EUROSON 2009 Edinburgh UK ‐ Young Investigator’s Award was presented jointly to Esther Leung (The Netherlands) and Moritz Palmowski (Germany)

• Esther Leung Curriculum Vitae
• Abstract
• Automated analysis of three-dimensional stress echocardiography
• Moritz Palmowski Curriculum Vitae
• Abstract
• Molecular Imaging with Ultrasound

Esther Leung Curriculum Vitae

Esther Leung was born in 1981 in Hong Kong. She received her M.Sc. degree in Applied Physics with honours from the Delft University of Technology in 2005. The subject of her master thesis was motion compensation for intravascular ultrasound strain imaging. Recently, she received her Ph.D. degree with honours. This research, performed at the Erasmus Medical Center in Rotterdam, the Netherlands, resulted in the thesis "automated analysis of 3D stress echocardiography". Her research interests include medical ultrasound, image processing, and clinical applications development.

Abstract

Automated analysis of three-dimensional stress echocardiography

K.Y.E. Leung, M. van Stralen, M. Danilouchkine, N. de Jong, A.F.W. van der Steen, J.G. Bosch,Biomedical Engineering, Thoraxcenter, Erasmus MC, Rotterdam, the Netherlands

Stress echocardiography evaluates cardiac function by comparing the left ventricular (LV) motion in images taken in rest and stress stages (i.e. elevated cardiac workload). Recently, real-time 3D imaging has been proposed for this technique. To support manual analysis, which is subjective and tedious, we propose automated methods for 3D stress echo.

The methods employ statistical modeling, which describes typical structural and functional variability in many patients, thus capturing the expert manual analysis. Such models are used to extract important anatomical views in rest images. The corresponding views in stress are then found via automatic alignment. This provides in many cases better (18 %) or equivalent (75 %) results to manual analysis. To measure cardiac motion, models are used to extract the LV borders in end- diastole. Low surface errors (2.9±1.0 mm) and good volume regression (R=0.93, -1.5±18.6 ml) are found.

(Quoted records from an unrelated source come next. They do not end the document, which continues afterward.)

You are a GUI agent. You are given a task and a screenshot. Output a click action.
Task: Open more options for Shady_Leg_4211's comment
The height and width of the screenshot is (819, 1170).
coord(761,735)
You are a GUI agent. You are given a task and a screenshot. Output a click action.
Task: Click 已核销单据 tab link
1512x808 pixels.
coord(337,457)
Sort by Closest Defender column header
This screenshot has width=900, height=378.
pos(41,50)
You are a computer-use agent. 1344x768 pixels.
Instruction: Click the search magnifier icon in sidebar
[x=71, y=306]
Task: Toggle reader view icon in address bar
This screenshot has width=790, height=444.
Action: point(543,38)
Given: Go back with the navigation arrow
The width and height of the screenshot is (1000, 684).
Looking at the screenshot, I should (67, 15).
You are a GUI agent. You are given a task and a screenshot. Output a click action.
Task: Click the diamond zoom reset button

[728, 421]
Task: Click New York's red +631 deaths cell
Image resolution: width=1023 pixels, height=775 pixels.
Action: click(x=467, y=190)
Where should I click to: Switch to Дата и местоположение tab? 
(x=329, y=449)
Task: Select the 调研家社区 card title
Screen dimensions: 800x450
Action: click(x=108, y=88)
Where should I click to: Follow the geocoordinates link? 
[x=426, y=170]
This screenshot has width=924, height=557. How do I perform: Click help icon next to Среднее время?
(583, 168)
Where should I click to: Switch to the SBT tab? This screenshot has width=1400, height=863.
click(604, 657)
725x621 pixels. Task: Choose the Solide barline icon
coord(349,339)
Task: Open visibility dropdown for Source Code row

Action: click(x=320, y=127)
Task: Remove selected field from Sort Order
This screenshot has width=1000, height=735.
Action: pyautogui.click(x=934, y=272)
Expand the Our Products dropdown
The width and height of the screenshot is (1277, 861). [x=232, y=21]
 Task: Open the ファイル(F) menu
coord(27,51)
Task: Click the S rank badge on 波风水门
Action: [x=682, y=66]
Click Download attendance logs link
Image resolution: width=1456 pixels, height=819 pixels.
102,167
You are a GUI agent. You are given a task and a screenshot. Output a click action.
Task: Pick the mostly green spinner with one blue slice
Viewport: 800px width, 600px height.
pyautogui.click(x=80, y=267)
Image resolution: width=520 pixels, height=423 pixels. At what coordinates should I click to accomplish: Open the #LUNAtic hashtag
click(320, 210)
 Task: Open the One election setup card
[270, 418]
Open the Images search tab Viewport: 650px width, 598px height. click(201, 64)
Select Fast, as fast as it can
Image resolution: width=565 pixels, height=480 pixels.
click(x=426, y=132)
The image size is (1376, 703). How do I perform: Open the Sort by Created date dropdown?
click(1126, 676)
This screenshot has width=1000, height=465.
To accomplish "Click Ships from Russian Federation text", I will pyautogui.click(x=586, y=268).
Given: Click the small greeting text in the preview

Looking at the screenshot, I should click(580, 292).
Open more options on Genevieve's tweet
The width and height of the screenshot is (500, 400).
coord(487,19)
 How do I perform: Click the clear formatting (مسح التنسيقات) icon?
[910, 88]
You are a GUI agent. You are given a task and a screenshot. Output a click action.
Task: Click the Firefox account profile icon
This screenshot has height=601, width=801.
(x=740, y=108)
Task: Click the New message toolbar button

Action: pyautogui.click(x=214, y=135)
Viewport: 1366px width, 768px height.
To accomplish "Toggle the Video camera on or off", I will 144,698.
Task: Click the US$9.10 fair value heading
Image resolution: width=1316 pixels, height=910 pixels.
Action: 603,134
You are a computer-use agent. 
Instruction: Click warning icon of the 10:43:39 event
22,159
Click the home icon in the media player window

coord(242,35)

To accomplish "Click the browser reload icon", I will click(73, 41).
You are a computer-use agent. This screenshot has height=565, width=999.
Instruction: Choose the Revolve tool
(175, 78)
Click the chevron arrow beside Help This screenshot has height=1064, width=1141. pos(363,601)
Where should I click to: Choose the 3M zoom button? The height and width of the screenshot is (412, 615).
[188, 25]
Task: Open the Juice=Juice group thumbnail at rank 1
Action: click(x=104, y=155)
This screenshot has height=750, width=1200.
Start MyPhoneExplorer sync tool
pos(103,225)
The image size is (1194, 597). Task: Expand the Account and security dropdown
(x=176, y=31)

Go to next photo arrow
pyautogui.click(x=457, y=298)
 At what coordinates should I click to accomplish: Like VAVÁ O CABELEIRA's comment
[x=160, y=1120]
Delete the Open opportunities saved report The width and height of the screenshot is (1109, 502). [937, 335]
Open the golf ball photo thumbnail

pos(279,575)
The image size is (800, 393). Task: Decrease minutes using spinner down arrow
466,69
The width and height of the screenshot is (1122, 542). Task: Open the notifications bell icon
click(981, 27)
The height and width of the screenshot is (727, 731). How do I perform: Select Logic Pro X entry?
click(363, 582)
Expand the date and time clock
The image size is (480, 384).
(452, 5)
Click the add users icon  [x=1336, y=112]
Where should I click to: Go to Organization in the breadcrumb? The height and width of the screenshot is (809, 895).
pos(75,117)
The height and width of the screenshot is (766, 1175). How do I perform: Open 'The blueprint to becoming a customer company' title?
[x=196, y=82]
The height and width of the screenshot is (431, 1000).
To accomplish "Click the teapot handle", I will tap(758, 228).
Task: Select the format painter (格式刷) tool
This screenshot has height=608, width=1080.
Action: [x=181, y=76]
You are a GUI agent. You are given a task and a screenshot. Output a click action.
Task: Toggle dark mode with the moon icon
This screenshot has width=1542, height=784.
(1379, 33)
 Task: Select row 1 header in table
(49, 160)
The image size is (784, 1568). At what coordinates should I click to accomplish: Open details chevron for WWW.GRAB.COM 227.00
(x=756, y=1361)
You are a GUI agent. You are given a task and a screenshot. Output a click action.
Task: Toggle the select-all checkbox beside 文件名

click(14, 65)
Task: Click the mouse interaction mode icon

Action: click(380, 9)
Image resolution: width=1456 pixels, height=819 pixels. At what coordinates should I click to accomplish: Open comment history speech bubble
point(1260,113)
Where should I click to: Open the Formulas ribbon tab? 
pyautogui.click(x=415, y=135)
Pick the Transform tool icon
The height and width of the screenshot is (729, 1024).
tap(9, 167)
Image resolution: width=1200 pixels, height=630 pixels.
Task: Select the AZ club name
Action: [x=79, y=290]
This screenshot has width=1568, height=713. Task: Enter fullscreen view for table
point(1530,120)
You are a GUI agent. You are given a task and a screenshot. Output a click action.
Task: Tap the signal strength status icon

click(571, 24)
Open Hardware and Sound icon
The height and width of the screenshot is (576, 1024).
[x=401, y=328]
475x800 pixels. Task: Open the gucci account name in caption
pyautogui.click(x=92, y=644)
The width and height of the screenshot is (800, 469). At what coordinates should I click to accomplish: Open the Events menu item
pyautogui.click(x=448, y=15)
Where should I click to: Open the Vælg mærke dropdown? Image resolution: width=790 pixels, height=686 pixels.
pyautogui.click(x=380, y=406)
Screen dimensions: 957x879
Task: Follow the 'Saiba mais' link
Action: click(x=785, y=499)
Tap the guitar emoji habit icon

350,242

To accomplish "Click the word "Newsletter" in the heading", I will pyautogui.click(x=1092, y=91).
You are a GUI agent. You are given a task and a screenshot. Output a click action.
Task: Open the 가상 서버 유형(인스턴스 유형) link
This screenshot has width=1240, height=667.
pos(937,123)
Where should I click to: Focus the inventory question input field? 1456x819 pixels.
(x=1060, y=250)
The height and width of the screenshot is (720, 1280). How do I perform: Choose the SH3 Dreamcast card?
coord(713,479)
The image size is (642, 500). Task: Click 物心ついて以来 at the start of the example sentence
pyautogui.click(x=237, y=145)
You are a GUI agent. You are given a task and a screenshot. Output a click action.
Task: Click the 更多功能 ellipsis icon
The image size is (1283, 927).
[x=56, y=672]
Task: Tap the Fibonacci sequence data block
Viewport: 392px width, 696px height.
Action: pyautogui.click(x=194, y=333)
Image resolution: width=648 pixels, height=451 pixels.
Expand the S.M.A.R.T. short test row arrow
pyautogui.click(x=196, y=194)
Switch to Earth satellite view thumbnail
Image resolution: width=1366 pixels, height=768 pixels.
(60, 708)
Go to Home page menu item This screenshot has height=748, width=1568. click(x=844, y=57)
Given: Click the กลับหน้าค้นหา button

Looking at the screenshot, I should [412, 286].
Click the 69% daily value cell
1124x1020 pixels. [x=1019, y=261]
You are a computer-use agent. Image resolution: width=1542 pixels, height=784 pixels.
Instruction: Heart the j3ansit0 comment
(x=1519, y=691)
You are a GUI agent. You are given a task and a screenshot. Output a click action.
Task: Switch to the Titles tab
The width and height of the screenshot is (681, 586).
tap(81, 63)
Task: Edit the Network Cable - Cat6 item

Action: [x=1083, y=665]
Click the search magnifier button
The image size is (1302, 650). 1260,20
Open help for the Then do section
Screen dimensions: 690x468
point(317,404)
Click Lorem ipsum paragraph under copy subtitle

The LV borders throughout the cardiac cycle are then obtained via tracking, guided by cardiac motion models (surface errors: 1.2±0.5 mm, volume errors: 1.4±6.7 ml). Using motion models, motion abnormalities can be detected accurately (77–91 %). With our own software for 3D stress echo, we show that better interobserver agreement is achieved (96 %) than with commercially available software (79 %). In conclusion, automated analysis of 3D stress echo is highly promising, allowing objective and quantitative assessment of cardiac function.

Moritz Palmowski Curriculum Vitae

Moritz Palmowski, MD was born in 1977 in Heidelberg, Germany, and attended Medical School at Heidelberg University. He completed his PostDoc at the German Cancer Research Center (DKFZ) in Heidelberg, Department of Medical Physics in Radiology (Prof. Semmler), Working Group "Molecular Imaging" (Prof. Kiessling) and is currently at the University of Aachen Habilitation ("venia legendi"; P.D.). His awards include the DEGUM Research Award 2008, Best scientific paper presentation in the category "Molecular Imaging", European Congress of Radiology 2008, Vienna, Travel Award 2007 – German Research Foundation (DFG), Travel Award 2006 – German Research Foundation and Rajewsky Scholarship 2006

Abstract

Molecular Imaging with Ultrasound

The recent development of target-specific microbubbles has been the key which has opened up the door for a molecular imaging with ultrasound. These target-specific ultrasound contrast agents are retained within diseased blood vessels where they can be used to diagnose and further characterize a diseased tissue or support an image guided intervention (e.g. biopsy). The specificity of targeted microbubbles is accomplished by a coating with specific ligands or antibodies against disease-associated molecular markers. Due to the fact that microbubbles cannot leave the intravascular space, the disease process must be characterized by molecular changes in the vascular compartment to be assessed. This precondition is fulfilled for markers expressed during tumor-angiogenesis (e.g. VEGF-receptor type 2, v3-Integrin) as well as for markers expressed during inflammation (e.g. ICAM-1, VCAM, E-selectine, P-selectine).

Today, target-specific ultrasound contrast agents used in the preclinical research predominantly utilize the streptavidin-biotin binding system to connect biotinylated antibodies to streptavidin-coated microbubbles. In a preclinical setting, this type of specific probe has shown convincing results in the diagnosis of experimental tumors and in the assessment of early treatment effects. Due to the potential immunogenicity of streptavidin, these contrast agents are used in preclinical research only. However, clinically translatable ultrasound contrast will be introduced into the clinics soon where they are expected to be a promising tool in the diagnosis of such diseases as tumor-related angiogenesis, neuronal inflammatory processes, transplant rejection or atherosclerosis.